EXERCISE DESCRIPTION
Somewhere below is a line with "960x439 pixels." and, later, a line with "The width and height of the screenshot is (1288, 929)."; repeat those two lines and all the lines between them, exactly as they are.

TASK INPUTS

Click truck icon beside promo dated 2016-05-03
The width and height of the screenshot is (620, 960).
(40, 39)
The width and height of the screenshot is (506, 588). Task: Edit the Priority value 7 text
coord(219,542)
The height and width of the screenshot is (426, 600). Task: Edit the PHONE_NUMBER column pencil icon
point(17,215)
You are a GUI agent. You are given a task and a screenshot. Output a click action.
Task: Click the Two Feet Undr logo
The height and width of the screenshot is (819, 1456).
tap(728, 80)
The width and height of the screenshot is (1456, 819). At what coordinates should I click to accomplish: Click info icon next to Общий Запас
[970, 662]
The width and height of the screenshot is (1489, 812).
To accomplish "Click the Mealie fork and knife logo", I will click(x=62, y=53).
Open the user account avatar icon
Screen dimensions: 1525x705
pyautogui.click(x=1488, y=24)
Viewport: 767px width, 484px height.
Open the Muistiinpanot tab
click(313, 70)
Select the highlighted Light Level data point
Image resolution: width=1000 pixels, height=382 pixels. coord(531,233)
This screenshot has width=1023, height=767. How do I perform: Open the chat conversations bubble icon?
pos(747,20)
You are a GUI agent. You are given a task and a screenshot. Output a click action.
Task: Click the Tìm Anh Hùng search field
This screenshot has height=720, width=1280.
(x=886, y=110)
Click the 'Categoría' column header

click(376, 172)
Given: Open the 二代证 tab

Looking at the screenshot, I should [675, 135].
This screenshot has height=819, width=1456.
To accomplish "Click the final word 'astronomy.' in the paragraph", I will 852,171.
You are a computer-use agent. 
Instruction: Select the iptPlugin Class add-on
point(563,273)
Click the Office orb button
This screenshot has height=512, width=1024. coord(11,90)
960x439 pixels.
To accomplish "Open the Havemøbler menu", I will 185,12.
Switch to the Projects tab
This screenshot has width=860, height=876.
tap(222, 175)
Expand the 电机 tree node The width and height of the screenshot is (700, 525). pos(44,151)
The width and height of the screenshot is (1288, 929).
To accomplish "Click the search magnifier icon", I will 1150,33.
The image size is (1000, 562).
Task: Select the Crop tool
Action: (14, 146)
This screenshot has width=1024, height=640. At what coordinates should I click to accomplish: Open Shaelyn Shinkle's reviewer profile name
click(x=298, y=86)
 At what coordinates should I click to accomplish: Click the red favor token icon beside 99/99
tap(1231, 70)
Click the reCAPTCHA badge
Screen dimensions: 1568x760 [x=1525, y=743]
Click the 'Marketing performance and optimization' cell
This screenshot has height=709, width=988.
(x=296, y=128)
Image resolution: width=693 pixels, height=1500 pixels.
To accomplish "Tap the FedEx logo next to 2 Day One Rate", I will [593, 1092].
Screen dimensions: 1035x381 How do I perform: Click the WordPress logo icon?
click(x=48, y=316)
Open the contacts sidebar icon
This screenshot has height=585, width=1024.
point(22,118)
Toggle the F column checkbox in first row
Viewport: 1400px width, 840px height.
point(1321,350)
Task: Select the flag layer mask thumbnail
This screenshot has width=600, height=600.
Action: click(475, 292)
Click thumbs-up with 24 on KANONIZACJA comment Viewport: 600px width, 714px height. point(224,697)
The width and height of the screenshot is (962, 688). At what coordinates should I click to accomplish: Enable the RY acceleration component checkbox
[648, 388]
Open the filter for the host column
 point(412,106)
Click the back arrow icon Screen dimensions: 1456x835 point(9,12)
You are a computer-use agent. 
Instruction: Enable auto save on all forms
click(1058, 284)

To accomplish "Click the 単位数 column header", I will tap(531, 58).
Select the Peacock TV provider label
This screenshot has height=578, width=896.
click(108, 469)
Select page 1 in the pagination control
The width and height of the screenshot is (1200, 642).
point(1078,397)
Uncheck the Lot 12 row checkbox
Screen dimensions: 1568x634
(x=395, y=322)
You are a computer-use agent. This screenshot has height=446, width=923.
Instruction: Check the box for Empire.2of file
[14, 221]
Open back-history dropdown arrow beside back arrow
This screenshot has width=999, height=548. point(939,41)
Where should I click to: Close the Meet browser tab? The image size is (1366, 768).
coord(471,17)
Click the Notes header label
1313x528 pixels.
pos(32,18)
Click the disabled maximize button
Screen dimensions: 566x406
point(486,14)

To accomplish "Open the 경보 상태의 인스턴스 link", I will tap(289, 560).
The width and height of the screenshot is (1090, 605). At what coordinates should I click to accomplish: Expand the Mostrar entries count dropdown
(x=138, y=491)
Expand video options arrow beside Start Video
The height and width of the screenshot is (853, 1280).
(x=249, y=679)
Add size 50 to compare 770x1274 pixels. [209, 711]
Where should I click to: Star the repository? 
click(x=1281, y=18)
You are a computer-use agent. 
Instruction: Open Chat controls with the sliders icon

RESULT
960x439 pixels.
To accomplish "Open the Havemøbler menu", I will 185,12.
Switch to the Projects tab
This screenshot has width=860, height=876.
tap(222, 175)
Expand the 电机 tree node The width and height of the screenshot is (700, 525). pos(44,151)
The width and height of the screenshot is (1288, 929).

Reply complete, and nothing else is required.